Start of ENTRIES SUPPLIED

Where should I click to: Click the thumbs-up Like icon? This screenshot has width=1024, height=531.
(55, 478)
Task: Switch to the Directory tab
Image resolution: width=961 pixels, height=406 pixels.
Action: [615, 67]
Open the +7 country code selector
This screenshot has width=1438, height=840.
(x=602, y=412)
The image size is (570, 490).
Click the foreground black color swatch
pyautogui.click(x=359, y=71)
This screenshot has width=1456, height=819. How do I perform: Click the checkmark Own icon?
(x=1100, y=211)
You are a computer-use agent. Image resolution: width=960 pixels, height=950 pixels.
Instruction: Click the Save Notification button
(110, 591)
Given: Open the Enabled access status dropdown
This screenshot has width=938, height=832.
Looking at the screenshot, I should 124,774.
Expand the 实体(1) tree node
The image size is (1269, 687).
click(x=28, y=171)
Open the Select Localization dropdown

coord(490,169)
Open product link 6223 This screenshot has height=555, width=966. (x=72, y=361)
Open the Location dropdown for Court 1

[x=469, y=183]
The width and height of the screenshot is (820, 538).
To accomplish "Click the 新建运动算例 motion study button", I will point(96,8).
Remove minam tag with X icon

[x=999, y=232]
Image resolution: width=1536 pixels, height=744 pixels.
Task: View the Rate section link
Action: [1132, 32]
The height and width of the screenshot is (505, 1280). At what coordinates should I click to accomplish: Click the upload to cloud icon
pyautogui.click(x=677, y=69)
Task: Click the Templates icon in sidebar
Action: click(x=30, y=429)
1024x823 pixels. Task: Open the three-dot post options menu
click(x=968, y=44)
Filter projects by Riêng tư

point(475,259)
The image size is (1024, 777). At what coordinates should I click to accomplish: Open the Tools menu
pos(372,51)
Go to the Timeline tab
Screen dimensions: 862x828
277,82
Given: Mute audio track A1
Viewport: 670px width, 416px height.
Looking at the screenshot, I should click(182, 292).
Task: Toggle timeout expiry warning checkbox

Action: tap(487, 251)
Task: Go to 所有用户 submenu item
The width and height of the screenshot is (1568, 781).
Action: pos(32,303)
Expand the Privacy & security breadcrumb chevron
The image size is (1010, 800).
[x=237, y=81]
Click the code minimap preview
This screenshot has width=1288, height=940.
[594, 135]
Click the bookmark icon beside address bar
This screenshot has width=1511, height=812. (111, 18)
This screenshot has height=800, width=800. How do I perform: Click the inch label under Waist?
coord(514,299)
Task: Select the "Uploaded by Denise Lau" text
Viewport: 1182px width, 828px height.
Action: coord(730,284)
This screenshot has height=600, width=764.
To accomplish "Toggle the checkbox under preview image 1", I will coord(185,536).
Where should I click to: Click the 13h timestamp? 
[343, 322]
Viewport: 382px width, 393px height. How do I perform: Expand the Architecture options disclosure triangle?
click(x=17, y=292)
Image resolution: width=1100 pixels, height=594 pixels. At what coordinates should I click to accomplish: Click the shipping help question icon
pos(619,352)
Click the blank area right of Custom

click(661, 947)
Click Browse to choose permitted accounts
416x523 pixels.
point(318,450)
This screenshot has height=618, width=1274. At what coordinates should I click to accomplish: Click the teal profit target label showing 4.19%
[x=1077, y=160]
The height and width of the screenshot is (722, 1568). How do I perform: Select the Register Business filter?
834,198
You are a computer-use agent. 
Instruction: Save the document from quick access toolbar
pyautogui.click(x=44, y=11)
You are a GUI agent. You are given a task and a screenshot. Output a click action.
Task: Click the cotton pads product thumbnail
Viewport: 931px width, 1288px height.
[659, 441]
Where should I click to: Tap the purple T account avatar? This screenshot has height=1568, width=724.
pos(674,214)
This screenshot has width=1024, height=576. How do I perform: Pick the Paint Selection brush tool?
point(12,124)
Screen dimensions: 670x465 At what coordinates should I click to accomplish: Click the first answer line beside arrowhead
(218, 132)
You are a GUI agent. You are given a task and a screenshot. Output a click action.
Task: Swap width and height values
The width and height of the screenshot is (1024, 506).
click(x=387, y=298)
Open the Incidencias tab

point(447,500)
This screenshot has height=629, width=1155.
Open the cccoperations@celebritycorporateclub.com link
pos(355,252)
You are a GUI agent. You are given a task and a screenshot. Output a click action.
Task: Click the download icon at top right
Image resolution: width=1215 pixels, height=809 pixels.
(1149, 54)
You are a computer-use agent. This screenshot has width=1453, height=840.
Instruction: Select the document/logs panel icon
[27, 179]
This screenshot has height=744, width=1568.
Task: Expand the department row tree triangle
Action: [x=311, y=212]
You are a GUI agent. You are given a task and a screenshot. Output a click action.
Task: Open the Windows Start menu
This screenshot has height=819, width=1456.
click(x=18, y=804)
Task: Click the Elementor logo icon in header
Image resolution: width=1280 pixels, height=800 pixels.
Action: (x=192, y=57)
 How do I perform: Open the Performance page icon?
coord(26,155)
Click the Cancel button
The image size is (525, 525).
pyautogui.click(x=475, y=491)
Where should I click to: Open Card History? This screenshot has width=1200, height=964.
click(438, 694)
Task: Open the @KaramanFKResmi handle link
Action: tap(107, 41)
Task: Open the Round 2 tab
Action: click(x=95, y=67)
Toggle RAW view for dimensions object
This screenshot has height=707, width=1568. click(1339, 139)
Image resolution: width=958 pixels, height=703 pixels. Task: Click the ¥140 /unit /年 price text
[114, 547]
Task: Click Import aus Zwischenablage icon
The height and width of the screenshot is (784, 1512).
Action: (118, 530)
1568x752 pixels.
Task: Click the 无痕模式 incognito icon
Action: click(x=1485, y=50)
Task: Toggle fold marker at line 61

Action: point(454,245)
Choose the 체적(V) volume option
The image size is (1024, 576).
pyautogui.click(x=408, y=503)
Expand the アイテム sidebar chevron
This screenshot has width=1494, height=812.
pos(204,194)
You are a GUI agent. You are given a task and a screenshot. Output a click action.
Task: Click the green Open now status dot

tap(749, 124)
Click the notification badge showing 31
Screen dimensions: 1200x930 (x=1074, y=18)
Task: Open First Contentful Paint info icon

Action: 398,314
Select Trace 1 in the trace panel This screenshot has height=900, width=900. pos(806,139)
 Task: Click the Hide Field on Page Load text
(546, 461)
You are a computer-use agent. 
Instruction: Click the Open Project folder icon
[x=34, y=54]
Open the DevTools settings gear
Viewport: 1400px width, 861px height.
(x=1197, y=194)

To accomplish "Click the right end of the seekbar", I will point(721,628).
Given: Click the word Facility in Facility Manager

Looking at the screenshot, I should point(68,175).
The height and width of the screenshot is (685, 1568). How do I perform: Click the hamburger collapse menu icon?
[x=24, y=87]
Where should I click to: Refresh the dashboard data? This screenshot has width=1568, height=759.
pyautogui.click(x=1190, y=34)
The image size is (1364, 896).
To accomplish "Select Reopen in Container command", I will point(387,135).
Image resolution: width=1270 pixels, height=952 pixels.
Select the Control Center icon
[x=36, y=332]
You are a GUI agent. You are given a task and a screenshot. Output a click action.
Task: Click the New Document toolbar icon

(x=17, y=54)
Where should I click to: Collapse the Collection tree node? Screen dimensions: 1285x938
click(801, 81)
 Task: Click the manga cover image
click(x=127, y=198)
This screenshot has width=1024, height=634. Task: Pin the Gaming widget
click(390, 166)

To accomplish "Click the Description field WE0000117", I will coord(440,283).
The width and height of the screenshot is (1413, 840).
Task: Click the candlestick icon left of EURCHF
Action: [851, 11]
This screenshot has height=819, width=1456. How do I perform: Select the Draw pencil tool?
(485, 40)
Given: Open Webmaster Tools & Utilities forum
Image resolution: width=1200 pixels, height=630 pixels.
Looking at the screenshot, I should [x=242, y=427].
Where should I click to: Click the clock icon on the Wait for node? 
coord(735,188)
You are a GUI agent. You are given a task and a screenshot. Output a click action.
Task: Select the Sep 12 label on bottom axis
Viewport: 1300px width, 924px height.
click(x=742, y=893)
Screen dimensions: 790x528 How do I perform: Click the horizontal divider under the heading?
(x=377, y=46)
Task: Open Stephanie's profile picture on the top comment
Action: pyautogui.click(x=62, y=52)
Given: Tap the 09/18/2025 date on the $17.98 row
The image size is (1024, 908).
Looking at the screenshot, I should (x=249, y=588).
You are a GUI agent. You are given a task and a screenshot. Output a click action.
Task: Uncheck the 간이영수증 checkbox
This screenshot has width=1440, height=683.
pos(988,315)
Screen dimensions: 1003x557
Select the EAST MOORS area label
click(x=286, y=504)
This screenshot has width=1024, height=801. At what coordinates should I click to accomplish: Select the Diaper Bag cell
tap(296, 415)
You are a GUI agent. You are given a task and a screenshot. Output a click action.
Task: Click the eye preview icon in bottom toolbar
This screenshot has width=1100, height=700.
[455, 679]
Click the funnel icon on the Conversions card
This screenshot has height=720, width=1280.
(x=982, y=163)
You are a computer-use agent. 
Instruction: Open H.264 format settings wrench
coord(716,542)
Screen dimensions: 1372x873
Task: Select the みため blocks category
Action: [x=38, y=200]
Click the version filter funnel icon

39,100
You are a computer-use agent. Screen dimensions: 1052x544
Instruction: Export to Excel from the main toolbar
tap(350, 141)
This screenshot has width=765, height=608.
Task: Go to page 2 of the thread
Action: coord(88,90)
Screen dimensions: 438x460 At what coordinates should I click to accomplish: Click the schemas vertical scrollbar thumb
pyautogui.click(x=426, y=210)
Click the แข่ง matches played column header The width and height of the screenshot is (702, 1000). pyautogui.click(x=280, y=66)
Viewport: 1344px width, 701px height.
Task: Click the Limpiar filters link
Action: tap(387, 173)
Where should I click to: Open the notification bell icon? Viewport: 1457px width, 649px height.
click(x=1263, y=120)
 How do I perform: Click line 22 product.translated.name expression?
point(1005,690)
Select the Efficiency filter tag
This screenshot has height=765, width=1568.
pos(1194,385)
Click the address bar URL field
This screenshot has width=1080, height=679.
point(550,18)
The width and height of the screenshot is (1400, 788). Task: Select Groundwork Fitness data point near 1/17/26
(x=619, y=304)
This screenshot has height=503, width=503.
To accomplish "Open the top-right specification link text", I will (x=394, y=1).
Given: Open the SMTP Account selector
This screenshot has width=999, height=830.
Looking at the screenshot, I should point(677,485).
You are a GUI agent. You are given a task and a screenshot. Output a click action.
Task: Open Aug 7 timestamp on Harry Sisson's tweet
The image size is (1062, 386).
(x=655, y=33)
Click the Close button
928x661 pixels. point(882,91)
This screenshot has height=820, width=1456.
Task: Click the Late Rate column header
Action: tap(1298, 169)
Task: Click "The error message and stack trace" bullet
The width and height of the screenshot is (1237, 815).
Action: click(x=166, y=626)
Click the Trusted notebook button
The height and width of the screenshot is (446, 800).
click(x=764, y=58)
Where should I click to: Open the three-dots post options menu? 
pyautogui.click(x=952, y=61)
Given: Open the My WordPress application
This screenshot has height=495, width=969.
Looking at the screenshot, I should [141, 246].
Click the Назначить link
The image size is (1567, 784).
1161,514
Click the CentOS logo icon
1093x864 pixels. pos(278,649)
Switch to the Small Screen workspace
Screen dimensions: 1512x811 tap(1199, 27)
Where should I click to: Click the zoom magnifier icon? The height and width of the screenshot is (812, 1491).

End of ENTRIES SUPPLIED

Copy out everything in the material from the line containing "Where should I click to: Refresh" down to the line containing "Looking at the screenshot, I should (x=249, y=588).", both included, without changing a character.

• **OUTPUT OF THE TASK**
Where should I click to: Refresh the dashboard data? This screenshot has width=1568, height=759.
pyautogui.click(x=1190, y=34)
The image size is (1364, 896).
To accomplish "Select Reopen in Container command", I will point(387,135).
Image resolution: width=1270 pixels, height=952 pixels.
Select the Control Center icon
[x=36, y=332]
You are a GUI agent. You are given a task and a screenshot. Output a click action.
Task: Click the New Document toolbar icon

(x=17, y=54)
Where should I click to: Collapse the Collection tree node? Screen dimensions: 1285x938
click(801, 81)
 Task: Click the manga cover image
click(x=127, y=198)
This screenshot has width=1024, height=634. Task: Pin the Gaming widget
click(390, 166)

To accomplish "Click the Description field WE0000117", I will coord(440,283).
The width and height of the screenshot is (1413, 840).
Task: Click the candlestick icon left of EURCHF
Action: [851, 11]
This screenshot has height=819, width=1456. How do I perform: Select the Draw pencil tool?
(485, 40)
Given: Open Webmaster Tools & Utilities forum
Image resolution: width=1200 pixels, height=630 pixels.
Looking at the screenshot, I should [x=242, y=427].
Where should I click to: Click the clock icon on the Wait for node? 
coord(735,188)
You are a GUI agent. You are given a task and a screenshot. Output a click action.
Task: Select the Sep 12 label on bottom axis
Viewport: 1300px width, 924px height.
click(x=742, y=893)
Screen dimensions: 790x528 How do I perform: Click the horizontal divider under the heading?
(x=377, y=46)
Task: Open Stephanie's profile picture on the top comment
Action: pyautogui.click(x=62, y=52)
Given: Tap the 09/18/2025 date on the $17.98 row
The image size is (1024, 908).
Looking at the screenshot, I should (x=249, y=588).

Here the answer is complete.